>> START

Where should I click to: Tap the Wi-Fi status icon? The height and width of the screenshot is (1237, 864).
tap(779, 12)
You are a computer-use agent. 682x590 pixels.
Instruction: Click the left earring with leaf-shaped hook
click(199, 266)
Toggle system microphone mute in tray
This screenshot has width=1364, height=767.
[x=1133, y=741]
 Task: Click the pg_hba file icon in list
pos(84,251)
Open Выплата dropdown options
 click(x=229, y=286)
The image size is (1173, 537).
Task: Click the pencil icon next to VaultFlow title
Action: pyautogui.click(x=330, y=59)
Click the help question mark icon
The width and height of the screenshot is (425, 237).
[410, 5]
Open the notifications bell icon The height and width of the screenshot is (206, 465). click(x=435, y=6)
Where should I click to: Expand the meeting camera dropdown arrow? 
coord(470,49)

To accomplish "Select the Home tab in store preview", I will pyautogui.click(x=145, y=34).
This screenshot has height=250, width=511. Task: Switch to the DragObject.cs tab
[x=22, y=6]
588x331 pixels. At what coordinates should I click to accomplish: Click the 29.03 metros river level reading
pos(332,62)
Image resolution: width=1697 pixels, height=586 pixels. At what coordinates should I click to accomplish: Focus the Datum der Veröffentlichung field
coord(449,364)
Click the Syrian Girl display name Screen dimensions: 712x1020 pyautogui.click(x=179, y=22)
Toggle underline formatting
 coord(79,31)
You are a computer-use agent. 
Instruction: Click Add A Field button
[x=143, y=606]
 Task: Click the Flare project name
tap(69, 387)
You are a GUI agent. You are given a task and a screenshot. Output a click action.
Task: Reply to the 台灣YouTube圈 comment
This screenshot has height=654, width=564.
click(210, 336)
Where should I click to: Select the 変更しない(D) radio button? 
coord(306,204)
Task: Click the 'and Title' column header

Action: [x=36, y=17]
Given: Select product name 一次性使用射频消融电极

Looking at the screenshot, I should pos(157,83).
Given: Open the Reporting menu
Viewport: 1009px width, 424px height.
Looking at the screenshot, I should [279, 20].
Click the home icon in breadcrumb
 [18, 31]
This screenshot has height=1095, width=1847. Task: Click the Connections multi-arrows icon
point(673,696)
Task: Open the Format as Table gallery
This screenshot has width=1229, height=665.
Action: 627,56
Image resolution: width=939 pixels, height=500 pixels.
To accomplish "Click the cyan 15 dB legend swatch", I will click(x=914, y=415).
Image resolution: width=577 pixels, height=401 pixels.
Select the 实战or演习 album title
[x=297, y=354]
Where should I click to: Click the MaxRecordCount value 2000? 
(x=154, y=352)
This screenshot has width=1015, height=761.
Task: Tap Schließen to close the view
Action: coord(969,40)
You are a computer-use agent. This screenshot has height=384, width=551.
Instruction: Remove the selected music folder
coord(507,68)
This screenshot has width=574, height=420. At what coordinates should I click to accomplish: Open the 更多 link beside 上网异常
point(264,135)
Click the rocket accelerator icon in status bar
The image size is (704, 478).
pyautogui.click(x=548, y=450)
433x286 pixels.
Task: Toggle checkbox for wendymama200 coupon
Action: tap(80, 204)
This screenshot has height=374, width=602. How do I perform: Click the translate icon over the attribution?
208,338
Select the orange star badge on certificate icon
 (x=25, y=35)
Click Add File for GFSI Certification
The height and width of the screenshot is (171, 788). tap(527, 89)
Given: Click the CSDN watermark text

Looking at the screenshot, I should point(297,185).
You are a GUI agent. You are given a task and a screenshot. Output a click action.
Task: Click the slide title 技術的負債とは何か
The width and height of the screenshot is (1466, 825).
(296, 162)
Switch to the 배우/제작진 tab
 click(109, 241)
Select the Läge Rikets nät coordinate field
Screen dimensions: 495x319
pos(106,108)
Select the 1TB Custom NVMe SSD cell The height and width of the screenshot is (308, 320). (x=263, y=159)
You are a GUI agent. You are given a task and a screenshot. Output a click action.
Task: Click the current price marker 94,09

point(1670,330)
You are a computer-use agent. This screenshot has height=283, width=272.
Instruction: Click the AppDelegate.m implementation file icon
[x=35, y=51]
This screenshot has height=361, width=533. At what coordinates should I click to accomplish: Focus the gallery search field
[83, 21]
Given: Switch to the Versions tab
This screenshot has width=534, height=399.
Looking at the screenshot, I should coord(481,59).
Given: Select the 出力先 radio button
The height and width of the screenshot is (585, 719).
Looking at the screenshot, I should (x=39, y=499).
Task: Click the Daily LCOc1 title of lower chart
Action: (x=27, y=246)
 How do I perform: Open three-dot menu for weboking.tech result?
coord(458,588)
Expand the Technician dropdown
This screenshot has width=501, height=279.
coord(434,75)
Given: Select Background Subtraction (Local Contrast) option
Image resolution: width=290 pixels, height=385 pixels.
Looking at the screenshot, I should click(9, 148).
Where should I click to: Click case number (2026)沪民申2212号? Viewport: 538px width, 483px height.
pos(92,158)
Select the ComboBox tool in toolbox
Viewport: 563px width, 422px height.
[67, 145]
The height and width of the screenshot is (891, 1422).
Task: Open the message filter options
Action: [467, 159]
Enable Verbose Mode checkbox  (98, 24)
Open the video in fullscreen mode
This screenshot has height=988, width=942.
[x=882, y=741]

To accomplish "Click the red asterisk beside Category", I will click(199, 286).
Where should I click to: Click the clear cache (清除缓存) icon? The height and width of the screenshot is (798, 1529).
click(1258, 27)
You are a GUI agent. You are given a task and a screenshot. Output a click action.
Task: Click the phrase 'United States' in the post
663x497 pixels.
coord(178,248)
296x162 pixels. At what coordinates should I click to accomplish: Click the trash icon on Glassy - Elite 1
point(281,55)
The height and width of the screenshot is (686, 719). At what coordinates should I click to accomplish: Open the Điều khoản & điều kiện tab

>> END

Put the part of the records above that opens with the line containing "This screenshot has height=250, width=511." and closes with the line containing "coord(507,68)", both lines included, into a JSON list of strings. Give one string per line and leave out blank lines.

◆ **COMPLETE ANSWER**
[
  "This screenshot has height=250, width=511. Task: Switch to the DragObject.cs tab",
  "[x=22, y=6]",
  "588x331 pixels. At what coordinates should I click to accomplish: Click the 29.03 metros river level reading",
  "pos(332,62)",
  "Image resolution: width=1697 pixels, height=586 pixels. At what coordinates should I click to accomplish: Focus the Datum der Veröffentlichung field",
  "coord(449,364)",
  "Click the Syrian Girl display name Screen dimensions: 712x1020 pyautogui.click(x=179, y=22)",
  "Toggle underline formatting",
  " coord(79,31)",
  "You are a computer-use agent. ",
  "Instruction: Click Add A Field button",
  "[x=143, y=606]",
  " Task: Click the Flare project name",
  "tap(69, 387)",
  "You are a GUI agent. You are given a task and a screenshot. Output a click action.",
  "Task: Reply to the 台灣YouTube圈 comment",
  "This screenshot has height=654, width=564.",
  "click(210, 336)",
  "Where should I click to: Select the 変更しない(D) radio button? ",
  "coord(306,204)",
  "Task: Click the 'and Title' column header",
  "Action: [x=36, y=17]",
  "Given: Select product name 一次性使用射频消融电极",
  "Looking at the screenshot, I should pos(157,83).",
  "Given: Open the Reporting menu",
  "Viewport: 1009px width, 424px height.",
  "Looking at the screenshot, I should [279, 20].",
  "Click the home icon in breadcrumb",
  " [18, 31]",
  "This screenshot has height=1095, width=1847. Task: Click the Connections multi-arrows icon",
  "point(673,696)",
  "Task: Open the Format as Table gallery",
  "This screenshot has width=1229, height=665.",
  "Action: 627,56",
  "Image resolution: width=939 pixels, height=500 pixels.",
  "To accomplish \"Click the cyan 15 dB legend swatch\", I will click(x=914, y=415).",
  "Image resolution: width=577 pixels, height=401 pixels.",
  "Select the 实战or演习 album title",
  "[x=297, y=354]",
  "Where should I click to: Click the MaxRecordCount value 2000? ",
  "(x=154, y=352)",
  "This screenshot has width=1015, height=761.",
  "Task: Tap Schließen to close the view",
  "Action: coord(969,40)",
  "You are a computer-use agent. This screenshot has height=384, width=551.",
  "Instruction: Remove the selected music folder",
  "coord(507,68)"
]